Reid Rebuild: Reid and new general manager John Dorsey, his old pal from the Packers, dusted off the blueprints Reid used to rebuild the Eagles 15 years ago when he was plucked out of Green Bay, where he was Brett Favre’s position coach. Using that same formula, they traded for quarterback Alex Smith, re-signed wide receiver Dwayne Bowe and punter Dustin Colquitt, lured free agents Sean Smith and Dunta Robinson and used the No. 1 pick on big right tackle Eric Fisher.
At least one last-place team from the previous season has made the playoffs every year since the NFL’s realignment in ’02, and the Chiefs look like a threat to join that list.
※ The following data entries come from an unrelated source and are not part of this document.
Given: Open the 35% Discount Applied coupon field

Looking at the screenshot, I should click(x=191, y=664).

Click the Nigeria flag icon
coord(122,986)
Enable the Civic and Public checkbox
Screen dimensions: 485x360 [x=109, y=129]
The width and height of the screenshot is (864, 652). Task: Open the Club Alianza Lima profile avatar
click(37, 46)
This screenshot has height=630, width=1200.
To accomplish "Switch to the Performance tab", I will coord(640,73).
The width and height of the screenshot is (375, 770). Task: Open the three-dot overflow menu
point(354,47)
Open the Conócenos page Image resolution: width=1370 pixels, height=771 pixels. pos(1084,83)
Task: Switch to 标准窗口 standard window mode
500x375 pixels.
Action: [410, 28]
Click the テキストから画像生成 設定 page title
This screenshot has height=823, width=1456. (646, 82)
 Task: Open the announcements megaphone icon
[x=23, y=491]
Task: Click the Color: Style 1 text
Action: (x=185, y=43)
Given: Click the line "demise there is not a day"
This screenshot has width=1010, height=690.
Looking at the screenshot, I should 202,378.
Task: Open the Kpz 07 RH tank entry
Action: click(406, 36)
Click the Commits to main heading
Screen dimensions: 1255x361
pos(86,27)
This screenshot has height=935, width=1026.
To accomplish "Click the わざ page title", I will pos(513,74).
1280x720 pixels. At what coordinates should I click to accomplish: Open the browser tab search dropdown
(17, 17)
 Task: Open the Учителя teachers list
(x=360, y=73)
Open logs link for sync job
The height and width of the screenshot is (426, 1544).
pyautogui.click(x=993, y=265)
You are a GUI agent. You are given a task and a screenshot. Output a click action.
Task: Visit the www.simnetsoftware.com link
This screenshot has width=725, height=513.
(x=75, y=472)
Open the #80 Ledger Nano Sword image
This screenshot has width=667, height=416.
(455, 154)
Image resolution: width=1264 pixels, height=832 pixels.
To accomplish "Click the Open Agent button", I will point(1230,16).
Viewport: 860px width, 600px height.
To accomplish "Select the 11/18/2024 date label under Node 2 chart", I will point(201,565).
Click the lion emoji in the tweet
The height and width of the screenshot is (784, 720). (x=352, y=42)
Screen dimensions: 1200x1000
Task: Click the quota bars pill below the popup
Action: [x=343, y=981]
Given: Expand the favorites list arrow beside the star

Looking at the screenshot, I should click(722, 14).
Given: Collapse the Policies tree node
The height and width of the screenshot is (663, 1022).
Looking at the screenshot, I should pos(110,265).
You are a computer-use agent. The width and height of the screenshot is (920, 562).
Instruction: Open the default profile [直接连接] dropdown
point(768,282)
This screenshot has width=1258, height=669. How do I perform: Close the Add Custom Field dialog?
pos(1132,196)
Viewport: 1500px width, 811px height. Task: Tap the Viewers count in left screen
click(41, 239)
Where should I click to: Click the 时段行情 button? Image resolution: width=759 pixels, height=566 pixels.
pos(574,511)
Recharged Chargers: San Diego fans finally got what they wanted when Norv Turner and A.J. Smith were fired in January after San Diego’s first losing season since 2003. They were replaced by rookies McCoy and general manager Tom Telesco, who face a big rebuilding project behind Philip Rivers, who’s been sacked 79 times and committed 47 turnovers the last two years.
McCoy was smack dab in the middle of Tebowmania in 2011, and now he’s in the eye of the storm with rookie linebacker Manti Te’o, who might prove popular and polarizing, just like Tebow.
Culture Change: Anybody can have a bad decade, even the Team of the Decades. General manager Reggie McKenzie enters Year 3 of trying to get old mistakes off the Oakland Raiders’ books. He has big questions at quarterback, along both lines and at wide receiver, so the end of their 10-year playoff drought doesn’t appear in sight.
Quarterback Terrelle Pryor outplayed Matt Flynn in the preseason, but will it matter who’s under center behind a leaky offensive line and no established go-to receiver on the other end of all those passes?
Darren McFadden is hoping to bounce back from a career-worst 3.3 yards per carry last year and return to form as a power back. That, at the very least, could restore some nastiness in Oakland.